El himno al amor de san Pablo y el rosario de Lourdes
El miércoles 16 de septiembre de 2026 la liturgia católica vuelve a una de las páginas más citadas del Nuevo Testamento: el himno al amor de la primera carta del apóstol san Pablo a los Corintios (12,31–13,13). La cita se difunde en comunidades digitales que replican el calendario del día: la coronilla de la Divina Misericordia a las 15.00 y el rezo del rosario desde Lourdes.
Qué lectura se proclama el 16 de septiembre
La aclamación previa cabe en una línea: «Los discípulos de la sabiduría le han dado la razón». Después llega Pablo y su sentencia incómoda. Quien habla lenguas de hombres y de ángeles sin amor es, literalmente, un metal que resuena o un címbalo que aturde. Quien conoce todos los secretos, tiene el don de profecía o reparte sus bienes entre los necesitados sin amor no es nada. El texto se cierra con la definición que se lee igual en bodas que en entierros: el amor es paciente, es benigno, no tiene envidia, no presume, no se engríe, no lleva cuentas del mal. Nada de épica. Solo una lista de renuncias.
Rosario desde Lourdes: ese día en castellano
La convocatoria del 16.09.26 avisa de un detalle práctico que condiciona la audiencia: hoy toca en castellano. Antes del rezo, las letanías, la salve y el ave maría cantado. Para la coronilla, en cambio, el horario recomendado es otro: las 15.00, por ser la hora de la Misericordia. Una misma parroquia digital que no necesita templo físico para marcar la jornada.
Los apotegmas del desierto y su compilador del XVII
La otra pieza de la jornada es un corpus bastante menos transitado: los apotegmas de los Padres del Desierto, conocidos como Colección Alfabética y registrados en griego como apophthegmata ton hagion geronton.
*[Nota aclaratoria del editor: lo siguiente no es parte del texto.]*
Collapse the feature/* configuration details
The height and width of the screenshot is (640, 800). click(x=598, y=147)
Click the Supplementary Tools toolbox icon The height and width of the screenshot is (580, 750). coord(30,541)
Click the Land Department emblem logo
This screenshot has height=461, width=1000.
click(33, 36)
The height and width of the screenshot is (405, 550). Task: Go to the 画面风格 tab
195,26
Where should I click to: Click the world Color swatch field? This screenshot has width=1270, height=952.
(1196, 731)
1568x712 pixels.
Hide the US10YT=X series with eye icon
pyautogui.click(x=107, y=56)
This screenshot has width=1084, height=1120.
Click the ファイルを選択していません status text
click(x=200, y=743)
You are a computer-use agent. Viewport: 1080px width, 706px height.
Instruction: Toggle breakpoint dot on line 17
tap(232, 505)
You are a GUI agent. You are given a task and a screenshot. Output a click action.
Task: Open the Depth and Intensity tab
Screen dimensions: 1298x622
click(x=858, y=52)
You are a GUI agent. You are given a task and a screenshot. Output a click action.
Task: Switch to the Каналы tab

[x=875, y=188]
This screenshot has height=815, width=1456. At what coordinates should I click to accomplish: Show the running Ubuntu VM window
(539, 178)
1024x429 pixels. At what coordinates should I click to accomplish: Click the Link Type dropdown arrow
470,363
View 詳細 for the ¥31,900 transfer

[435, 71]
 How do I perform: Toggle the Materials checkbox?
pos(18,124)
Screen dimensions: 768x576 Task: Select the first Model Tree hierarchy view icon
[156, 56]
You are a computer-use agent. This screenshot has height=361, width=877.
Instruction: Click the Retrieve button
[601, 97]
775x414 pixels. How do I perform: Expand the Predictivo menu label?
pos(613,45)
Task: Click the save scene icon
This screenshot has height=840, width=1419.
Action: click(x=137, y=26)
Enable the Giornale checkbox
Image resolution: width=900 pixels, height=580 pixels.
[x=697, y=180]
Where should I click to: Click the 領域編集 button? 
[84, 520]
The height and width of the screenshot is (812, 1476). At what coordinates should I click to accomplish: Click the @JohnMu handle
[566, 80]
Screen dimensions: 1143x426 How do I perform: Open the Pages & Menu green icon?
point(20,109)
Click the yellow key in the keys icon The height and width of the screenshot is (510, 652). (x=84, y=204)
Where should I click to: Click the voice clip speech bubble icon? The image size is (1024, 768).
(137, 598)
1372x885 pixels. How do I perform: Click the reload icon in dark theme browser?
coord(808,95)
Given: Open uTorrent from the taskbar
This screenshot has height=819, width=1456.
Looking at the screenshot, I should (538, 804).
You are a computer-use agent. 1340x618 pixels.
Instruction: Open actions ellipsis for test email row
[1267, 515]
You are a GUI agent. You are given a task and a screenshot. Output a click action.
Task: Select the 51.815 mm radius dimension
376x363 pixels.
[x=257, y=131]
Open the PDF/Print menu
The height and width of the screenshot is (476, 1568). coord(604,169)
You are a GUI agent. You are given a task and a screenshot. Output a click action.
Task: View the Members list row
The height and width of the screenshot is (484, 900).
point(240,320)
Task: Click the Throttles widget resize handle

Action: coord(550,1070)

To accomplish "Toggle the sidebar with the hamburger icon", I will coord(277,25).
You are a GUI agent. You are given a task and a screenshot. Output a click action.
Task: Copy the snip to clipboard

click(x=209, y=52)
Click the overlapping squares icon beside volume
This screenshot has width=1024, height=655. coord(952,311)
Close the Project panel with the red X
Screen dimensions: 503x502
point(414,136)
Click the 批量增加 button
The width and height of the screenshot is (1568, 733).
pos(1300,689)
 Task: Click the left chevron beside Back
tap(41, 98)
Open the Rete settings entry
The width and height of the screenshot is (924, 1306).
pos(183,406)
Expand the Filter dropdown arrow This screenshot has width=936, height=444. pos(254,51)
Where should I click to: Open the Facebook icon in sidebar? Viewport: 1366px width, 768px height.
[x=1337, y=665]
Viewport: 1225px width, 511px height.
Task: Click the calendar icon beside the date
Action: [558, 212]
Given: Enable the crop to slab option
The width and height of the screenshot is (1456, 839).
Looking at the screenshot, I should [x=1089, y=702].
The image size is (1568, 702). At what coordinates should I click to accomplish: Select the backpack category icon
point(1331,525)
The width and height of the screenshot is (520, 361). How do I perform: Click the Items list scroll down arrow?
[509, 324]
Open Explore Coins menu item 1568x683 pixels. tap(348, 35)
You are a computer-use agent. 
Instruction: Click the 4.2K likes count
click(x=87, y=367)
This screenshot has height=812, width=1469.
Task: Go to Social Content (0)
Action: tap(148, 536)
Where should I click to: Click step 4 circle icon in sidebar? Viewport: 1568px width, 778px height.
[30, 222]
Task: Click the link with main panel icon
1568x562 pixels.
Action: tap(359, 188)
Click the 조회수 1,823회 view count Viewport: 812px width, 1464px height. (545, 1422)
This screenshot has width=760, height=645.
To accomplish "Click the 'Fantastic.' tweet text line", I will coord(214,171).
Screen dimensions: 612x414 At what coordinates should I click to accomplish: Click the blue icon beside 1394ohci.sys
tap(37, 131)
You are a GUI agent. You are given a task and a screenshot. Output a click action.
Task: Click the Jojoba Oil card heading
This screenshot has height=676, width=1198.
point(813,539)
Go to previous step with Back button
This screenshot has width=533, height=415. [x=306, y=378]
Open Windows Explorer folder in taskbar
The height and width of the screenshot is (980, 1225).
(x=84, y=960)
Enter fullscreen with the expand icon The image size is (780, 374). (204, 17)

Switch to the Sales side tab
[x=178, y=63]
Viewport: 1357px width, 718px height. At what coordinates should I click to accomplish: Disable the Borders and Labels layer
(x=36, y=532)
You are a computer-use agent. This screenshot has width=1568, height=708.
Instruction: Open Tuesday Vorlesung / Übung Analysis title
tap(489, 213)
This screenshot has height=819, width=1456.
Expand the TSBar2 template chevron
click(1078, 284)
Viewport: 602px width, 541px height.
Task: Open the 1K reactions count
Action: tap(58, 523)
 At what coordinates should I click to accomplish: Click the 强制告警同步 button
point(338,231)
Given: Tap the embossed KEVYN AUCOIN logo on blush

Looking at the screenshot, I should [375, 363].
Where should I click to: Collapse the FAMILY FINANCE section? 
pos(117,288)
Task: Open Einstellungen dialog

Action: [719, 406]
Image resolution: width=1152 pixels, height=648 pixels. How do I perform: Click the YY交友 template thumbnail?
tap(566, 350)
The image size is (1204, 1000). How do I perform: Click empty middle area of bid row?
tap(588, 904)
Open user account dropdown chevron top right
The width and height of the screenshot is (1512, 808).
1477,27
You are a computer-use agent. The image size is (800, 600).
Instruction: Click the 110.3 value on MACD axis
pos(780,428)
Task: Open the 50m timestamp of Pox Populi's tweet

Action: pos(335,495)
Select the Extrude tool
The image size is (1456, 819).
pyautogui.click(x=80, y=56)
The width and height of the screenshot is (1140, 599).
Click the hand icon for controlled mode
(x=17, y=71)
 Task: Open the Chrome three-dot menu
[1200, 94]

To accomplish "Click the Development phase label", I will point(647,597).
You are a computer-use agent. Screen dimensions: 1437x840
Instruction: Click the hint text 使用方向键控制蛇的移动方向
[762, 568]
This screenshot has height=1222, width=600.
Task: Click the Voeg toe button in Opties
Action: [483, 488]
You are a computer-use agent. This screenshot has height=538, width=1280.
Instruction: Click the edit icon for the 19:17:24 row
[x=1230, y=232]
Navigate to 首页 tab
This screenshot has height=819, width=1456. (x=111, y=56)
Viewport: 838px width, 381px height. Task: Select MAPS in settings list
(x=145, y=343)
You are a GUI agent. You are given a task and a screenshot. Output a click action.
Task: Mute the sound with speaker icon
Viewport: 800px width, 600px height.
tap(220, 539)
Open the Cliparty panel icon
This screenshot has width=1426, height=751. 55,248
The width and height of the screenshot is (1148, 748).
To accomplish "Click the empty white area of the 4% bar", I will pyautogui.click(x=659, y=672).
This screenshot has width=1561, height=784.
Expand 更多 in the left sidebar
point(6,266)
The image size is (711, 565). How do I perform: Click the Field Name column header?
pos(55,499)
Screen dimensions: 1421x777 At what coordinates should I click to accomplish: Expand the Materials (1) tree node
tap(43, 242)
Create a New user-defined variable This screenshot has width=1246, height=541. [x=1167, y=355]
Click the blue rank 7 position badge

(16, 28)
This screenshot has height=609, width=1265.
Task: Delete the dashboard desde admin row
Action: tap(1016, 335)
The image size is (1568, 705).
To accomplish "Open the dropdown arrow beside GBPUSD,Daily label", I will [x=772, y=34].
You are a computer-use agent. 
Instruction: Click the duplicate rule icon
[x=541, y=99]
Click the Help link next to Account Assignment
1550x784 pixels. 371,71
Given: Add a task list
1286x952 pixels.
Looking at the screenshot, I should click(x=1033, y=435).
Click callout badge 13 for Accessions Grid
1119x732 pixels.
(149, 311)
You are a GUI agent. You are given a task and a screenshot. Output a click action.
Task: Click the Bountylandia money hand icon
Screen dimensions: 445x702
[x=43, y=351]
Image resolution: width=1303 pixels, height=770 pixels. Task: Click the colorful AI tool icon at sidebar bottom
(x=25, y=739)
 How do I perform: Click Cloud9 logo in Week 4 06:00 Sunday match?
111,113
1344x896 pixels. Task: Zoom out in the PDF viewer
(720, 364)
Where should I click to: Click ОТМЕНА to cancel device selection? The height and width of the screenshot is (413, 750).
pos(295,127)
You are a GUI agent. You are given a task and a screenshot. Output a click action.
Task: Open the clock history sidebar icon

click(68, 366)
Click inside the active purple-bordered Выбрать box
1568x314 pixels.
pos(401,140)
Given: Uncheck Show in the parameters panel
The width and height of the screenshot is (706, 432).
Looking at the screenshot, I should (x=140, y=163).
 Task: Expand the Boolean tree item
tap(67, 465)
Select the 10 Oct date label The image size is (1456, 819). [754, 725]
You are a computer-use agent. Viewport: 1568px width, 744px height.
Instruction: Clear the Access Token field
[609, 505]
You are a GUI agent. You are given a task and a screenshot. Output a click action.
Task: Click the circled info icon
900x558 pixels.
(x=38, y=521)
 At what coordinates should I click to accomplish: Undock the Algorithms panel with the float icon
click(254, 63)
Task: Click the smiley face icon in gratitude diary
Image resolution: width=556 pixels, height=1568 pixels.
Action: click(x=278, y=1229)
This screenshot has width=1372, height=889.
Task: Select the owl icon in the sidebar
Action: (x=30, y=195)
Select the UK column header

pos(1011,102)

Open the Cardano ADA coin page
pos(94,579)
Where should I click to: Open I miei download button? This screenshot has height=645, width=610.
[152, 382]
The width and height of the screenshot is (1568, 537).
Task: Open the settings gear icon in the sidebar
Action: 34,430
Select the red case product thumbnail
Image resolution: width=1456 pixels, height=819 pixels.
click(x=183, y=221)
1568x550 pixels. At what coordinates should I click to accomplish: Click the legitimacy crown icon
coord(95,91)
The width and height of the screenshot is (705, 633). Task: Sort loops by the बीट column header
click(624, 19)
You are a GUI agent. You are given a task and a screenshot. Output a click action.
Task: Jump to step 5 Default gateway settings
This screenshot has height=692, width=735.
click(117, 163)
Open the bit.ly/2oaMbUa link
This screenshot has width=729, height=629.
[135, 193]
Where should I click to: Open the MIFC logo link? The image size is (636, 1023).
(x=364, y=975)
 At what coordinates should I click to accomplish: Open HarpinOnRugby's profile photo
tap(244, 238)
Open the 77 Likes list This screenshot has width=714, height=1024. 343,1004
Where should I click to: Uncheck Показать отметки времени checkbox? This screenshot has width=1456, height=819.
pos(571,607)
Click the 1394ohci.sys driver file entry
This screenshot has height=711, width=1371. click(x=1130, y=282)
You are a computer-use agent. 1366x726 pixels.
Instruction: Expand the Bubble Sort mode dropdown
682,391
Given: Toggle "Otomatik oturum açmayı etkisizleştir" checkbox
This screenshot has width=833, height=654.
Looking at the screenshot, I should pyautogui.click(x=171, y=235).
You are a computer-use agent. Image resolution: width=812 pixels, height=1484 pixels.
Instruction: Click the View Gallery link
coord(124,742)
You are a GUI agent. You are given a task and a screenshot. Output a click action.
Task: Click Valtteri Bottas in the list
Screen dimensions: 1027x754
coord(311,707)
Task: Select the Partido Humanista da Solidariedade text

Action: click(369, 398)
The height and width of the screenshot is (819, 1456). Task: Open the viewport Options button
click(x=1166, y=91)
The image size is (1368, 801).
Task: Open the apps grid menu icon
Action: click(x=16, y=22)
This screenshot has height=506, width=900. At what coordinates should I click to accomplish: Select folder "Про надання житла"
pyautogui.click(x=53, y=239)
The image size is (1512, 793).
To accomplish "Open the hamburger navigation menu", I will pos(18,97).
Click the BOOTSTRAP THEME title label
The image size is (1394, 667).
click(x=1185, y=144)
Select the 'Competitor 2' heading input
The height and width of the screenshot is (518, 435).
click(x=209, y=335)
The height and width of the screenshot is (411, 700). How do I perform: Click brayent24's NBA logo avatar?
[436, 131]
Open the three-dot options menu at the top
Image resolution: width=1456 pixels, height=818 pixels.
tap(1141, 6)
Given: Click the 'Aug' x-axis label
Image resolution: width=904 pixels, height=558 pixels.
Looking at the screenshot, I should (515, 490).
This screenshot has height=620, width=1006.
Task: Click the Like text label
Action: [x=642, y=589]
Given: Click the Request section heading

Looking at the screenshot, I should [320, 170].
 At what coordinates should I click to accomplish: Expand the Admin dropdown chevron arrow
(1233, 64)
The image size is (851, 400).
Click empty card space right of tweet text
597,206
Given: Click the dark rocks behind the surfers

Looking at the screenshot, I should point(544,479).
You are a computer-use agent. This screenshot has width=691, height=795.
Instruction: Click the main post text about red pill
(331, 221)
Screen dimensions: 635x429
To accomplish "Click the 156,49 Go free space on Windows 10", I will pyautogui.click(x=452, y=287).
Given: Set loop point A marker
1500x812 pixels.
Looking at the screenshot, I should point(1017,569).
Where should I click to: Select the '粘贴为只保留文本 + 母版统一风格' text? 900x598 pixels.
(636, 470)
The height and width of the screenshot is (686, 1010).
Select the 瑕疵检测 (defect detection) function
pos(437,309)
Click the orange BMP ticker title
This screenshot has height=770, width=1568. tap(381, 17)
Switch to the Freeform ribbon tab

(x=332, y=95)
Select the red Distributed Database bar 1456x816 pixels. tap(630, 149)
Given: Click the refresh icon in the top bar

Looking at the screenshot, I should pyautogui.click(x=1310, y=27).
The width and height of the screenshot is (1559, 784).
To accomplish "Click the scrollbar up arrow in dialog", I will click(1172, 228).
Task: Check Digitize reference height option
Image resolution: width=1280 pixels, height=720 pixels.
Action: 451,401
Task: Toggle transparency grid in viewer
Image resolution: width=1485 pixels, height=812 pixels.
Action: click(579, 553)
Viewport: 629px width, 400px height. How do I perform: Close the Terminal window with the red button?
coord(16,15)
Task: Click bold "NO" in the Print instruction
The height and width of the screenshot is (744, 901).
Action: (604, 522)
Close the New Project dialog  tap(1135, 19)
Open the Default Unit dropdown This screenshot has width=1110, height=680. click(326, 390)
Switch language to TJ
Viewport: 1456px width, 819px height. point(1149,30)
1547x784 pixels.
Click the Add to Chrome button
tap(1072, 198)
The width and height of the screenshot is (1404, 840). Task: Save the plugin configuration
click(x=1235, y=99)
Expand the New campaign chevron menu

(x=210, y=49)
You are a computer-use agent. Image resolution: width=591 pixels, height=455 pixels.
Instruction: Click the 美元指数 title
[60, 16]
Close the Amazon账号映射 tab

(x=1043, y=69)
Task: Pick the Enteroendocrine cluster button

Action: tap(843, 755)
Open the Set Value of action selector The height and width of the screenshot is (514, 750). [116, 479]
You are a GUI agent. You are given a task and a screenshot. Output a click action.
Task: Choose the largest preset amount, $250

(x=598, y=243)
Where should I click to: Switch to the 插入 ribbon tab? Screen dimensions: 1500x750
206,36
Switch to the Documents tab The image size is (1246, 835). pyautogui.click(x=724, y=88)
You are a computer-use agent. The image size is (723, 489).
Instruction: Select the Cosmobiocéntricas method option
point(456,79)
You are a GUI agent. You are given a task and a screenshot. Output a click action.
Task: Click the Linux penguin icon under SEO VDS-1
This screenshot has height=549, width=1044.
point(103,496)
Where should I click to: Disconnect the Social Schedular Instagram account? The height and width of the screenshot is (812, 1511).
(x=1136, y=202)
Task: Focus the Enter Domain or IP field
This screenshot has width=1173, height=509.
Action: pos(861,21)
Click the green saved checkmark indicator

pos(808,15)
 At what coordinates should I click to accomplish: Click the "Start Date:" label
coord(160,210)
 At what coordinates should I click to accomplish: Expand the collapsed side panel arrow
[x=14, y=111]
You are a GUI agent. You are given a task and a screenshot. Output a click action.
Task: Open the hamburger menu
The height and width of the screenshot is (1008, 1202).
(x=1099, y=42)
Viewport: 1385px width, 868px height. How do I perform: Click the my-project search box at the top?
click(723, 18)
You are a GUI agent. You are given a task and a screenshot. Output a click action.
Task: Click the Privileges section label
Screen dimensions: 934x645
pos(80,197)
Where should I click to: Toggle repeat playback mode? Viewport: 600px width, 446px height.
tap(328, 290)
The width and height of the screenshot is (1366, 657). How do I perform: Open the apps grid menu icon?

El jesuita Heribert Rosweyde los compiló en el siglo XVII; la traducción francesa firmada por Guy, Regnault y los monjes de Solesmes circula en línea. Material de desierto para una liturgia que hoy se administra por enlaces y horas fijas.
La estructura aguanta: lectura, homilía, santoral, rosario. Lo que no está resuelto es cuánto de esa disciplina horaria sostiene la fe y cuánto sostiene simplemente la costumbre de tener algo que hacer a una hora concreta.